I would also like to mention something that I forgot to include previously: as was seen in --DM-12929--, singleFrameDriver failed for 32 visits and ccds:
Cosmos: {'visit': 11698, 'ccd': 68}, {'visit': 278, 'ccd': 95}, {'visit': 280, 'ccd': 61},{'visit': 280, 'ccd': 69}, {'visit': 280, 'ccd': 103}, {'visit': 284, 'ccd': 61}, {'visit': 278, 'ccd': 95}, {'visit': 17934, 'ccd': 1}, {'visit': 28376, 'ccd': 69}, {'visit': 28382, 'ccd': 101}, {'visit': 28396, 'ccd': 102}, {'visit': 28398, 'ccd': 95}, {'visit': 28398, 'ccd': 101}, {'visit': 28400, 'ccd': 53}, {'visit': 28400, 'ccd': 61}, {'visit': 28400, 'ccd': 95}, {'visit': 28400, 'ccd': 101}, {'visit': 28400, 'ccd': 100}, {'visit': 17934, 'ccd': 1}, {'visit': 23596, 'ccd': 6}
Wide: {'visit': 9868, 'ccd': 76}, {'visit': 11582, 'ccd': 76}, {'visit': 7344, 'ccd': 67}, {'visit': 19468, 'ccd': 69}, {'visit': 6478, 'ccd': 99}, {'visit': 6528, 'ccd': 24}, {'visit': 6528, 'ccd': 67}, {'visit': 6528, 'ccd': 59}, {'visit': 9708, 'ccd': 99}, {'visit': 9736, 'ccd': 67}, {'visit': 17738, 'ccd': 69}, {'visit': 17750, 'ccd': 58}
Of the types of fatal errors:
- 5 failed with "RuntimeError: No matches to use for photocal"
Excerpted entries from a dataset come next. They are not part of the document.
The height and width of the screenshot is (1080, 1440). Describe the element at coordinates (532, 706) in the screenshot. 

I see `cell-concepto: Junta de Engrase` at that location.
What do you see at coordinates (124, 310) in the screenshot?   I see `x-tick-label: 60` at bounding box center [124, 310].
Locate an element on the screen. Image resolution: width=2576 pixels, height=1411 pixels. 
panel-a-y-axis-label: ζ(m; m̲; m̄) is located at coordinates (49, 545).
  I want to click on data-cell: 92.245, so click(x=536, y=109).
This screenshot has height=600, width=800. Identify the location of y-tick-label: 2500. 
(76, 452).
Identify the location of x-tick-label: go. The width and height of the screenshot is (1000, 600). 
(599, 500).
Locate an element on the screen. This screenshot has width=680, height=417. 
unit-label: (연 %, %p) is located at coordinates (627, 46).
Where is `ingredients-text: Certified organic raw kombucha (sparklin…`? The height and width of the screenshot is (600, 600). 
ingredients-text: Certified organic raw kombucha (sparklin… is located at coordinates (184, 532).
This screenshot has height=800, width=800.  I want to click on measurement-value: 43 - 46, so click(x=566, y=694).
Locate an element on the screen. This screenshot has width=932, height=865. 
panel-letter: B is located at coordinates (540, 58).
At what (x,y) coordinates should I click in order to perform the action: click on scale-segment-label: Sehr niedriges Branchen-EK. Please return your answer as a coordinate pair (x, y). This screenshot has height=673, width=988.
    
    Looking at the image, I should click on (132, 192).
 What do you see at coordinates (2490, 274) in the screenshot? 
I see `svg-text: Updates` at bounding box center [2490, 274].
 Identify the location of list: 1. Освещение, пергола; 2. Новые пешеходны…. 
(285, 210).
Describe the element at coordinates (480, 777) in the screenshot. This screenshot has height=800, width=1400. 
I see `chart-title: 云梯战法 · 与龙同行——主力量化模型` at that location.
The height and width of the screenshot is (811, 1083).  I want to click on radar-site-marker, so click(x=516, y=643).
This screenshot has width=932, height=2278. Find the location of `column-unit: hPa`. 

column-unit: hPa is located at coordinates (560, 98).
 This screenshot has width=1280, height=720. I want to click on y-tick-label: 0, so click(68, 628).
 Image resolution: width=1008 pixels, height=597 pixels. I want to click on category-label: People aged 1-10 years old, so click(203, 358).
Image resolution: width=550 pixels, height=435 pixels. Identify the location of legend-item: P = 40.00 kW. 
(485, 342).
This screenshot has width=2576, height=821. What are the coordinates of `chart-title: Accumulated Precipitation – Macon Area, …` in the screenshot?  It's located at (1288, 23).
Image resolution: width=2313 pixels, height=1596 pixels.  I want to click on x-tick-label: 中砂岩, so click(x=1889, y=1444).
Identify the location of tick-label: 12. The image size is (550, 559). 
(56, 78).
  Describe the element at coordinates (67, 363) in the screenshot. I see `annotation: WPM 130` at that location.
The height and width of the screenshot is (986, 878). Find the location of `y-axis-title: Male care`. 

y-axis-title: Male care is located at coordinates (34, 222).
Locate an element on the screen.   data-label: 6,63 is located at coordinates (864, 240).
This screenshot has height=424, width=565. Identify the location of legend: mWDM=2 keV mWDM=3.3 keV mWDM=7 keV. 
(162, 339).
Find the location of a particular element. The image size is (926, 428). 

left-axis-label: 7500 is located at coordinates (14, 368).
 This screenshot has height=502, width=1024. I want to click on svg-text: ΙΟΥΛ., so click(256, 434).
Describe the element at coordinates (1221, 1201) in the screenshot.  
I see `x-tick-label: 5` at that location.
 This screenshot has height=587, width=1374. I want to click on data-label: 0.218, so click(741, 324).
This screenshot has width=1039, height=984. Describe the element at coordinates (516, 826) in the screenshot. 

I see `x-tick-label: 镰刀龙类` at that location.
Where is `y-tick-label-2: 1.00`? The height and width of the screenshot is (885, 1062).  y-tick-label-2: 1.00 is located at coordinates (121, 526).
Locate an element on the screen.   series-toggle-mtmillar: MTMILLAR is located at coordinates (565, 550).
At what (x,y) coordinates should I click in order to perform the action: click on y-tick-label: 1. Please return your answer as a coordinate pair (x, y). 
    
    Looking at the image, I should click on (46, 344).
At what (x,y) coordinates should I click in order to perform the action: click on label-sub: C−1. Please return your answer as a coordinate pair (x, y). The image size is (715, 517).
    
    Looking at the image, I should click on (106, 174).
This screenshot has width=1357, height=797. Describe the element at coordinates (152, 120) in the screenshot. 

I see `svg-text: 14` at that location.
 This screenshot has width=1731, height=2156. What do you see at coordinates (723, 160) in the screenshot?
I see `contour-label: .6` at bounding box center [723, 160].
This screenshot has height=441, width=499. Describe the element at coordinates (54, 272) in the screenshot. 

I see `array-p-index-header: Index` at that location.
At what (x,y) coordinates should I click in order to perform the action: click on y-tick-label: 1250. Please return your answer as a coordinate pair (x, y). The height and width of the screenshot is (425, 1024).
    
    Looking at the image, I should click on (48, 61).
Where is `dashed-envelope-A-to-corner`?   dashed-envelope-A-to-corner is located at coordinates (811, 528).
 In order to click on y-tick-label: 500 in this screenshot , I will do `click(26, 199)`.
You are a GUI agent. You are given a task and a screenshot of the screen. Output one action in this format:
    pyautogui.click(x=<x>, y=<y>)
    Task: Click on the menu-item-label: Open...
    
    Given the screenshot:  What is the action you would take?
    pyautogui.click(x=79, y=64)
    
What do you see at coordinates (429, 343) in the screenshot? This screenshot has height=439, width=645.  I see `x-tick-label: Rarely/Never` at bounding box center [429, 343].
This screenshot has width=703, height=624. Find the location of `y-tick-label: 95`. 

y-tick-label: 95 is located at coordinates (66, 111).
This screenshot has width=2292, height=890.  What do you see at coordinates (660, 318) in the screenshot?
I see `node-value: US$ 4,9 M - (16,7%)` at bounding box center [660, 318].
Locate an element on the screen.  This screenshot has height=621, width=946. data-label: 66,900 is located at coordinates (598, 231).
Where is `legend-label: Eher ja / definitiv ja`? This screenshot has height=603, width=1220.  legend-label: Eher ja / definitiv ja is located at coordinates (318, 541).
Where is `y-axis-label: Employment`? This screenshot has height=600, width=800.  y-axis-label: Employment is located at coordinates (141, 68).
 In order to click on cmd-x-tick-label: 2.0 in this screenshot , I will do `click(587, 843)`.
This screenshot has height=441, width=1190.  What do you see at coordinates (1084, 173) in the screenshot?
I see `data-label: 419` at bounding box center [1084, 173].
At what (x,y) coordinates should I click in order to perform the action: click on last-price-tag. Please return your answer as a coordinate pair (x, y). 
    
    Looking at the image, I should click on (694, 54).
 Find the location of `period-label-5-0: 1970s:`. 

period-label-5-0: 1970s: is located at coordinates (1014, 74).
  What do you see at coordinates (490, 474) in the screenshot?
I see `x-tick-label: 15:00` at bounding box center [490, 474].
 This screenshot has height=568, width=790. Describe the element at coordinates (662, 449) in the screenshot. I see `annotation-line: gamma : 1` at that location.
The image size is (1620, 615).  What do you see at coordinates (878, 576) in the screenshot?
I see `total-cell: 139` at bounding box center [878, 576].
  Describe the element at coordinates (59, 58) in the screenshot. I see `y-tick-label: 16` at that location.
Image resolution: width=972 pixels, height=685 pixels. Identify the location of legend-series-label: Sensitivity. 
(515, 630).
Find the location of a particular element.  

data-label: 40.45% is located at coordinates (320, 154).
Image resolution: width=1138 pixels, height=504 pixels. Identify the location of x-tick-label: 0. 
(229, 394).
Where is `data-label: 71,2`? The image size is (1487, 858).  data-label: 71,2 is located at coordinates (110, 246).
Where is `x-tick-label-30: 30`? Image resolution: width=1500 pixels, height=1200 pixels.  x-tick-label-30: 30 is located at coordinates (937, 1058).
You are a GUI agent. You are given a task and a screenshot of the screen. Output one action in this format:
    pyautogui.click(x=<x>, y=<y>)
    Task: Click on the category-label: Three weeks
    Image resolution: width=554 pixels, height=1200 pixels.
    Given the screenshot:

- 18 failed with " InvalidParameterError:
File "src/PsfexPsf.cc", line 221, in virtual std::shared_ptr<lsst::afw::image::Image<double> > lsst::meas::extensions::psfex::PsfexPsf::_doComputeImage(const Point2D&, const lsst::afw::image::Color&, const Point2D&) const
Only spatial variation (ndim == 2) is supported; saw 0 {0}"
- 4 failed with "RuntimeError: Unable to match sources"
- 4 failed with "RuntimeError: No objects passed our cuts for consideration as psf stars"
- 1 failed with "FitsError:
File "src/fits.cc", line 841, in std::size_t lsst::afw::fits::Fits::addRows(std::size_t)
cfitsio error (/datasets/hsc/repo/rerun/private/thrush/RE/00991/HSC-Y/output/SRC-0006528-059.fitsy1hrihd5): error writing to FITS file (106) : Adding 724 rows to binary table"
Can you please also add to the tables the slurm job IDs, the number of nodes or node-hours, and information about mosaic jobs?
In /project/hsc_rc/w_2017_52/
DM-12982/logs/ please separate logs of successful runs that scientists will want to look at, and logs of failed attempts that others don't need to worry about.A soft link /datasets/hsc/repo/rerun/RC was set up so you don't have to copy data by hand unless you want to.